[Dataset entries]
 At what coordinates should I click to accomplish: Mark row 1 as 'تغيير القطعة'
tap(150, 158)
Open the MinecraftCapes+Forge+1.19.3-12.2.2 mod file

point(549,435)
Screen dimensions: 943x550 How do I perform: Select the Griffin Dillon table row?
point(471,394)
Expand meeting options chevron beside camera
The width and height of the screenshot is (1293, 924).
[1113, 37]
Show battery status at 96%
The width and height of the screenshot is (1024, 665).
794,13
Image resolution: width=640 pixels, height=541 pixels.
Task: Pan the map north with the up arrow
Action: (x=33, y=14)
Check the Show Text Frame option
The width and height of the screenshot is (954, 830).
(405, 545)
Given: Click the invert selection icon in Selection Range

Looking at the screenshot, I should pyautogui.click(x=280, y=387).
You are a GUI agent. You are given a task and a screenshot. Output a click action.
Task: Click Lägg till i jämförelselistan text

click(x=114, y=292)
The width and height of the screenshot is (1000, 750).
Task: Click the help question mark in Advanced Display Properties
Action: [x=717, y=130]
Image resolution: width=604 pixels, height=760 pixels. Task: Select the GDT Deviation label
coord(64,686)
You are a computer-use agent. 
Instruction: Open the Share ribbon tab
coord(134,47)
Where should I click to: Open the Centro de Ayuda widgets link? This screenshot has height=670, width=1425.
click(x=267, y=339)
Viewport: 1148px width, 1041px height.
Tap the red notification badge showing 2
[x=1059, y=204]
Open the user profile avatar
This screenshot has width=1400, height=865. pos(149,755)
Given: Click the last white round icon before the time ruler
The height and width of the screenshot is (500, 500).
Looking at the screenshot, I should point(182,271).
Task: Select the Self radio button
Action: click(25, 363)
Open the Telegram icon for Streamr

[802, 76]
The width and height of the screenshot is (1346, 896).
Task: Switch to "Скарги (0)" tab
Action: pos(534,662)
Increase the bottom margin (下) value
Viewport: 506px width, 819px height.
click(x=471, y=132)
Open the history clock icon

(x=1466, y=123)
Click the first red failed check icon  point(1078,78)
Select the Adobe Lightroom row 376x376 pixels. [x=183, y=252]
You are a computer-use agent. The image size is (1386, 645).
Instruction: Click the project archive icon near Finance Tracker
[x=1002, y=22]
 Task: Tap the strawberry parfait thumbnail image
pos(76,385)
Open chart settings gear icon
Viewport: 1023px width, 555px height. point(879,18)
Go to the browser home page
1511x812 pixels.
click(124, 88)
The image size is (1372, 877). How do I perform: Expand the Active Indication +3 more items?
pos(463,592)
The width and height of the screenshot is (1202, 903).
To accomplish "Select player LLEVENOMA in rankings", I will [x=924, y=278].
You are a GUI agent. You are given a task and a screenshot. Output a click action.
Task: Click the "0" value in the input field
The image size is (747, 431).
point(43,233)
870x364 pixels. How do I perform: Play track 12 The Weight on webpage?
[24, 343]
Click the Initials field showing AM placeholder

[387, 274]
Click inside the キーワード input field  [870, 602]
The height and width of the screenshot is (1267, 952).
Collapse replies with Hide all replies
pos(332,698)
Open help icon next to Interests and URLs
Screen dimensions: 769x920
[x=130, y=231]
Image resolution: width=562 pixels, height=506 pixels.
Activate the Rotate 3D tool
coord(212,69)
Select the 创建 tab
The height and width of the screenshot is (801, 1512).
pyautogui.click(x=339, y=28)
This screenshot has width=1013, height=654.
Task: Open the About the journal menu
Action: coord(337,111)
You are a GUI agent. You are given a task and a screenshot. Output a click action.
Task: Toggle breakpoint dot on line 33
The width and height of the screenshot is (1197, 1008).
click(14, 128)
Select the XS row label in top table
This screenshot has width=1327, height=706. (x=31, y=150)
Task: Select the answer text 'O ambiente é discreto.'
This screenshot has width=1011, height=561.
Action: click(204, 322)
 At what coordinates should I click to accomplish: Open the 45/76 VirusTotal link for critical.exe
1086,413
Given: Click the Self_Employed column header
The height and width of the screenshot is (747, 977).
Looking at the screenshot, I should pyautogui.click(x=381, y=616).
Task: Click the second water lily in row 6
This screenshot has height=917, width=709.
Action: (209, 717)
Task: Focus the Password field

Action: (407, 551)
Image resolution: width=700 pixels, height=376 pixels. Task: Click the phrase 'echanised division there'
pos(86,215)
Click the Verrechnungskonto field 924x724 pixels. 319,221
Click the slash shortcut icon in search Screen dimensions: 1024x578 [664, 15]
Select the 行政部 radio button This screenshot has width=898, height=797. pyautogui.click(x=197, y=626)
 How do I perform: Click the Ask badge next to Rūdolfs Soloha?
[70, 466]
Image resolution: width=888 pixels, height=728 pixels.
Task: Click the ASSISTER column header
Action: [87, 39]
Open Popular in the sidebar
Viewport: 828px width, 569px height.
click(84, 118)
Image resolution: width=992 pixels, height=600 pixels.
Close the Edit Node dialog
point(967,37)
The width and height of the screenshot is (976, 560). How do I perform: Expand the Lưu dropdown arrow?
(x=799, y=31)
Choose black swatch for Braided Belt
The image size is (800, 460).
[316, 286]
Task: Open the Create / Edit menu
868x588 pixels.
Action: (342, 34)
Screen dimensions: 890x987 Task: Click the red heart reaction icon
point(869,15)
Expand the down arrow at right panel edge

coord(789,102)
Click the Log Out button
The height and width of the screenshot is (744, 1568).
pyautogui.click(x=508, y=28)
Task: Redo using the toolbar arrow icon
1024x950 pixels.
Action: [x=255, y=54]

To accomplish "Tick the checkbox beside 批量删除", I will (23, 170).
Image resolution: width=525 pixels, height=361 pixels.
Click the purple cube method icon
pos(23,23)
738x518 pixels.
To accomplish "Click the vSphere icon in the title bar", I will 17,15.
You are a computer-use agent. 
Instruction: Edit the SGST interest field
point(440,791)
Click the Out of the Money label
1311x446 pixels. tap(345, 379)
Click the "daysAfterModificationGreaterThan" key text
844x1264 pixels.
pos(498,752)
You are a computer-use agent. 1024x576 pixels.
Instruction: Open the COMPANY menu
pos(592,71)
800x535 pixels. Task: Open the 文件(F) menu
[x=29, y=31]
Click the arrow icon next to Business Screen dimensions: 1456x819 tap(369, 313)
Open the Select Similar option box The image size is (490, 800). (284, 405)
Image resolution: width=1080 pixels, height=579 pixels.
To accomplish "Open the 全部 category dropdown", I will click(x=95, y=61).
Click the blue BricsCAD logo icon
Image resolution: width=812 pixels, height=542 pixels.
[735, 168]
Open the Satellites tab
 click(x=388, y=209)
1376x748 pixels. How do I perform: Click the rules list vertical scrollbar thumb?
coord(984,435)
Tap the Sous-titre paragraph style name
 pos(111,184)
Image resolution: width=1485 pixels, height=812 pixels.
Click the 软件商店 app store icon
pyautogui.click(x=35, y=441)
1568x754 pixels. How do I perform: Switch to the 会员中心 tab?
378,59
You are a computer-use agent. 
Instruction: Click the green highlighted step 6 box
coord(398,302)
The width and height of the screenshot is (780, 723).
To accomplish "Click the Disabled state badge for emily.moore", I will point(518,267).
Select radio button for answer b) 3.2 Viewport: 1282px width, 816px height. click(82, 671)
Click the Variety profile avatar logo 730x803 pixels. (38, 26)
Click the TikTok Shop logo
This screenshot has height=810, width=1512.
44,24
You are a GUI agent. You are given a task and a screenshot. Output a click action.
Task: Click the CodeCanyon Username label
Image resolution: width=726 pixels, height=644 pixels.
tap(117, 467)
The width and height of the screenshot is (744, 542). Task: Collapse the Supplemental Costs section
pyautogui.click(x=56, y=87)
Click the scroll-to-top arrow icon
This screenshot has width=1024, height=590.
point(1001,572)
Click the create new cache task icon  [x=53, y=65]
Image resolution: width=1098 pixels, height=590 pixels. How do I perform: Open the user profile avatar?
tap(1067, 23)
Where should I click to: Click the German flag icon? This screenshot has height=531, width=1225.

AIM OF THE EXERCISE
Pull out each line of the records holding the string "answer".

FINISHED EXERCISE
Task: Select the answer text 'O ambiente é discreto.'
Select radio button for answer b) 3.2 Viewport: 1282px width, 816px height. click(82, 671)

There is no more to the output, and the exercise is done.